我和胡子一有口難辯,跟這群人撕扯起來。


    我拿捏一個尺度,隻是簡單的撕扯,也不想把事鬧大。而針對我的幾個爺們,似乎也有意如此,我們隻是手上有動作,這麽來來往往的。


    胡子那邊就沒這麽好了,他跟幾個爺們也不咋搞的,火藥味越來越大,最後胡子罵了句,“去你們媽比的。”他還對著一個爺們,狠狠砸了一拳。


    這拳正中對方眼睛,是實打實的一個眼炮。那些爺們全怒了,有人還用腳踹起來。


    胡子一對多,壓根不懼,別看他隻有兩條腿,卻緊倒騰,東踹一下、西來一下子的,偶爾還用腦門當武器。


    我想幫胡子,不然他一個人太難熬,問題是,我怕一加入,絕對會讓氣氛更加惡化。


    我稍微這麽一糾結,紅臉漢有動作了。


    他對著麵(—)小說.. 包車跑,從裏麵拿出一根棒球棍來。這棒球棍是木質貨,他隔空輪了兩下,而且憤怒之下,他臉紅的更加厲害。

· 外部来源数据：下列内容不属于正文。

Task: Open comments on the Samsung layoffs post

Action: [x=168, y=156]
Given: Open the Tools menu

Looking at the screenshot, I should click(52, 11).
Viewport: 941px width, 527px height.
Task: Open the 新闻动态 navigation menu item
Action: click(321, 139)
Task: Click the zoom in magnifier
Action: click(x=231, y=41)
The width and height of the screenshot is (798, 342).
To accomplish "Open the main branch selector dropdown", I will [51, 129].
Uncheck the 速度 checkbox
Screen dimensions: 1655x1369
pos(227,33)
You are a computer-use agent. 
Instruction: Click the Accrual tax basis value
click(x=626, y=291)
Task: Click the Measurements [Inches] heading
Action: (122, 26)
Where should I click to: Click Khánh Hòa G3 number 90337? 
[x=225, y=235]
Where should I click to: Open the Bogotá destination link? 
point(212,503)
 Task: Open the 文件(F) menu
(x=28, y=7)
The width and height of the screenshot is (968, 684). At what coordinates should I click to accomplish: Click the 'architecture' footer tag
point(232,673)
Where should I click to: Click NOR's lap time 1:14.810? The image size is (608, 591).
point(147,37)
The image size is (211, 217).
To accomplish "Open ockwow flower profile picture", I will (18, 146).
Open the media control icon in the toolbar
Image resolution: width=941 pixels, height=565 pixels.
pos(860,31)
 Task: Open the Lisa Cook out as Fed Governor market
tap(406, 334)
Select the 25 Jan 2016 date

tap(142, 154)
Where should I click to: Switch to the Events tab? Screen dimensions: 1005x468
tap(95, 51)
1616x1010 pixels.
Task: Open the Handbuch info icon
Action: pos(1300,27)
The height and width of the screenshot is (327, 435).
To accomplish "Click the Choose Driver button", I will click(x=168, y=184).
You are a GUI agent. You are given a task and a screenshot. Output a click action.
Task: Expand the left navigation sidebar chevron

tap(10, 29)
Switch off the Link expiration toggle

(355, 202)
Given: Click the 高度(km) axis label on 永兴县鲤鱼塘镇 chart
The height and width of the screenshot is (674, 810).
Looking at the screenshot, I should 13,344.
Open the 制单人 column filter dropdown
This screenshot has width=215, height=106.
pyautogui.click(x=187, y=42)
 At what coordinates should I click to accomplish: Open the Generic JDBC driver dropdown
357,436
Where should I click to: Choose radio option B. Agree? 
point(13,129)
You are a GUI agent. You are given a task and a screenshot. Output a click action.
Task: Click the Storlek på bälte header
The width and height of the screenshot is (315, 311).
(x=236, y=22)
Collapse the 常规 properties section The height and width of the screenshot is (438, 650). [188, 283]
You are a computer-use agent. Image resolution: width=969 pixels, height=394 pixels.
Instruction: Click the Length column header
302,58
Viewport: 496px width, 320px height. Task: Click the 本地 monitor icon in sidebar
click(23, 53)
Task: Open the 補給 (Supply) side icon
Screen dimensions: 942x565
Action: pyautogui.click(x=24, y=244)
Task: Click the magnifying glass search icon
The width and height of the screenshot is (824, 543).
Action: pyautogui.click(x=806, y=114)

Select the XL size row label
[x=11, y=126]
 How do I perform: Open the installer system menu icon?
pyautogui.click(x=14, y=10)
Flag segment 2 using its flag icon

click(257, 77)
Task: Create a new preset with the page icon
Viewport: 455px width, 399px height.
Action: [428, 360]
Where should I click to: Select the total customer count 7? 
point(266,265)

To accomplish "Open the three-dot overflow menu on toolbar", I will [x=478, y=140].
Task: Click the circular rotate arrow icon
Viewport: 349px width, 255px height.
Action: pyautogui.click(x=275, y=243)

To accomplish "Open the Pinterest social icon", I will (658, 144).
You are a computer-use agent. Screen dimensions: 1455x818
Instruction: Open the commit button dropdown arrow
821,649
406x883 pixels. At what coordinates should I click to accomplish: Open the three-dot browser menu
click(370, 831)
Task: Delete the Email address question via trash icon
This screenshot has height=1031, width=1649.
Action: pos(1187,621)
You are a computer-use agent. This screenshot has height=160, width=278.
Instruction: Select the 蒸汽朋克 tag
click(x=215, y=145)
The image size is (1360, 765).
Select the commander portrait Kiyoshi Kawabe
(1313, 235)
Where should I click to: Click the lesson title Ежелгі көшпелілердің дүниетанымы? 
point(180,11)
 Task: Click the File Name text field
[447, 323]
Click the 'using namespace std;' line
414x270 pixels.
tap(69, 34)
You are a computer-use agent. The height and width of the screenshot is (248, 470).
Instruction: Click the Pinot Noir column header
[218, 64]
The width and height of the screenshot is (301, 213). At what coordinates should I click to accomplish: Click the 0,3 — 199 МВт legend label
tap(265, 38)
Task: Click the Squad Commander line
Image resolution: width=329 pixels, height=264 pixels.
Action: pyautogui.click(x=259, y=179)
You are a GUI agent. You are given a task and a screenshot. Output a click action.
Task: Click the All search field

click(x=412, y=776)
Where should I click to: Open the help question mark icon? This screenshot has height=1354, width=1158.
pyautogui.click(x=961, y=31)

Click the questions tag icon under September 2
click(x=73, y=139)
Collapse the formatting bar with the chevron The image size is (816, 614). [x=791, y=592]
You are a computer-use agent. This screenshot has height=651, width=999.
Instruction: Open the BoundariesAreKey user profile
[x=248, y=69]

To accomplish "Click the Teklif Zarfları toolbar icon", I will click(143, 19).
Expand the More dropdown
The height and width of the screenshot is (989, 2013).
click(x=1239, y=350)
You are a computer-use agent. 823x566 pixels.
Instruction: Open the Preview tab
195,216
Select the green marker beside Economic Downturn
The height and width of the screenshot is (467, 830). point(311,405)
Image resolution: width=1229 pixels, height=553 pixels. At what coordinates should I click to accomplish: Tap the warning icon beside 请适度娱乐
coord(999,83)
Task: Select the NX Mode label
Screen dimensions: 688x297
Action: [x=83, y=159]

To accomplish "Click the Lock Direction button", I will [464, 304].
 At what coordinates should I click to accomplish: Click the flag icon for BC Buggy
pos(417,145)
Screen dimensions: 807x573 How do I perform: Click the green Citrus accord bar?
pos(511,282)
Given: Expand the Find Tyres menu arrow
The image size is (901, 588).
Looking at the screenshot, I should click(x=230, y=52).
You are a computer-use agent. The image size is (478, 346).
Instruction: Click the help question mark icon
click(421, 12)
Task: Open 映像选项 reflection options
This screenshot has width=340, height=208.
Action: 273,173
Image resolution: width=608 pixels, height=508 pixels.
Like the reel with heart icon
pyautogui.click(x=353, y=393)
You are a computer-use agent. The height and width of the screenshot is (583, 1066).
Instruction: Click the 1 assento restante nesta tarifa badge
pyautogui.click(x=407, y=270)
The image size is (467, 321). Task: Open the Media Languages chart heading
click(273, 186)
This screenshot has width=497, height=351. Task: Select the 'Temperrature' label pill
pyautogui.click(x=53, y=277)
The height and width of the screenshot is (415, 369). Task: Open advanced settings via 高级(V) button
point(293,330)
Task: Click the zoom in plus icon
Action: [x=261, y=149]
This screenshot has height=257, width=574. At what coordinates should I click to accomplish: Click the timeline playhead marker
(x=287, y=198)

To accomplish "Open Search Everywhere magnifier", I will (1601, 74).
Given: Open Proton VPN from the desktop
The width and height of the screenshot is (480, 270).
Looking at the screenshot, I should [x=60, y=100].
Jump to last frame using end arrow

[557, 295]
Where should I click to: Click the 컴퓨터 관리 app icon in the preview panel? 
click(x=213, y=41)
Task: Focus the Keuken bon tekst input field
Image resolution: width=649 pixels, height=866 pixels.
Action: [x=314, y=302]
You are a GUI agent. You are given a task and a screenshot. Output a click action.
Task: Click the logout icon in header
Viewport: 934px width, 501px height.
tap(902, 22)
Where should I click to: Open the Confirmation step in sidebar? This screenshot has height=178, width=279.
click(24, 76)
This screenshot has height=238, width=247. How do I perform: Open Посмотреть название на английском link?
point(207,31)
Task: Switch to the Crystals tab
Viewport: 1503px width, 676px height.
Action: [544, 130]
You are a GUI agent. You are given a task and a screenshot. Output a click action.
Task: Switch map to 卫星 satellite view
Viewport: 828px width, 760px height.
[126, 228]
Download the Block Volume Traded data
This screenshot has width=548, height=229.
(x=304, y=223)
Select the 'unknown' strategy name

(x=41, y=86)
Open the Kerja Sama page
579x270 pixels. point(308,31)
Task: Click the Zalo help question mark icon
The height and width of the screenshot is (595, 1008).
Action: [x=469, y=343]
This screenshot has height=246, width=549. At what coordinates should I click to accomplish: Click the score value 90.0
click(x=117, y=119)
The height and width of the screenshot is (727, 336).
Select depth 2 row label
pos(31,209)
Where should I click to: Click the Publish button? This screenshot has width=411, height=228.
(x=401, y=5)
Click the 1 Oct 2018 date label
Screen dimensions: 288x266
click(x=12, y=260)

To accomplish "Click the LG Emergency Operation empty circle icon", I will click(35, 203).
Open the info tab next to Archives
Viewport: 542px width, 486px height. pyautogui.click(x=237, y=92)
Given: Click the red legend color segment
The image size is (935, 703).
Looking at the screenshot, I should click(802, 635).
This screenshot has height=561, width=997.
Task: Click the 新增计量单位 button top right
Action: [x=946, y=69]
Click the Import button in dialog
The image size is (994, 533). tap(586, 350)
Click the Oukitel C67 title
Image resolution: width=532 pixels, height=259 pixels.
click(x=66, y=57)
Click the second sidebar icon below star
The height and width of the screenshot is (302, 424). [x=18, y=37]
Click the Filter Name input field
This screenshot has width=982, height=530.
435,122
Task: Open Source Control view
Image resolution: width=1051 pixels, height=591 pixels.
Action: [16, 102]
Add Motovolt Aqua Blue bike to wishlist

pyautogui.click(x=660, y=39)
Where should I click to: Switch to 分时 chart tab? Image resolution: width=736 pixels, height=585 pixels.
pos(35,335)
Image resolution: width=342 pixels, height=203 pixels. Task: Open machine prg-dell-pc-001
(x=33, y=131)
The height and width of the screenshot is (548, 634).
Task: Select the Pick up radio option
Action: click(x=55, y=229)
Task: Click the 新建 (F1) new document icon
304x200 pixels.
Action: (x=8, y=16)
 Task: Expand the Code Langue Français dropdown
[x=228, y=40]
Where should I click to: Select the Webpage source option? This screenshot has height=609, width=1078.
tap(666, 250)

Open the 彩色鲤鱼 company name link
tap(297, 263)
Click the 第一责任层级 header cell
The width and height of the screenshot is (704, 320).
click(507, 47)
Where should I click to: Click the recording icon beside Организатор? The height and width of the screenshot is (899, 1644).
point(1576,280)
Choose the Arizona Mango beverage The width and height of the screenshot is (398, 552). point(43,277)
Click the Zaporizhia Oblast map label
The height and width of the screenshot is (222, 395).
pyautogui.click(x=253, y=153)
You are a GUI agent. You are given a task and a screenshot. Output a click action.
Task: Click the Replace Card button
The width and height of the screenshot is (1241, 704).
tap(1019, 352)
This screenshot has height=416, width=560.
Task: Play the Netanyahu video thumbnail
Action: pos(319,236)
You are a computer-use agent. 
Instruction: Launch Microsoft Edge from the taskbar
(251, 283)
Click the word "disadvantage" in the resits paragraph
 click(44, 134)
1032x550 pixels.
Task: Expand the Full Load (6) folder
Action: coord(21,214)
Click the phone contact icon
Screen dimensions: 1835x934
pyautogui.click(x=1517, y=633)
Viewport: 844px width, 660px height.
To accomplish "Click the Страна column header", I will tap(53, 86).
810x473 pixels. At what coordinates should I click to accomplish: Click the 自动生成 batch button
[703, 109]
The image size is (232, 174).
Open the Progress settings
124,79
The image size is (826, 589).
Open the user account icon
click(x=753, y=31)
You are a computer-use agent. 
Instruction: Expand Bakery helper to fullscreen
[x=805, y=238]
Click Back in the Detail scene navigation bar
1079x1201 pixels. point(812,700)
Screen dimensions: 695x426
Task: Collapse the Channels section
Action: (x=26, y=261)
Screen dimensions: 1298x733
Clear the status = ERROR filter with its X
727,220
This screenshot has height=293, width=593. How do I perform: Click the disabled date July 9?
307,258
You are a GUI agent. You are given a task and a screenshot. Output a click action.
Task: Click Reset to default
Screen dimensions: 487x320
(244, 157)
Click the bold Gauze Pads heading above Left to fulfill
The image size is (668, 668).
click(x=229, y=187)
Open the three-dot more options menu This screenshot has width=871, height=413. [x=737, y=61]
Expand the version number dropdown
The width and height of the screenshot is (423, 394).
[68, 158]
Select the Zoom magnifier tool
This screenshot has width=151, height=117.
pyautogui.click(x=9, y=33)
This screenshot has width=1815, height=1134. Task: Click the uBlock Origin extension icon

    他吼了一嗓子,“都給老子退開。”其他人也真聽話,全往後退了一步,有幾人身上還留著胡子的鞋印,他們趁空拍打起來。


    紅臉漢對著胡子大步走,還把棒球棍舉了起來。


    胡子冷冷盯著紅臉漢,而我急了,因為胡子雙手空空的,從這點看,絕對處於下風。


    紅臉漢剛剛從超市買的那一箱子酒,正好放在不遠處的地上。我幾步湊,想拿出兩個啤酒瓶子。


    別小看這,要是把瓶子砸碎了,斷麵很鋒利,絕對跟刀有一拚。


    但我能想到的,那些爺們也留意到了,有幾個人立刻向我圍了,他們又推又嚷,甚至還有人一腳踩在啤酒箱上。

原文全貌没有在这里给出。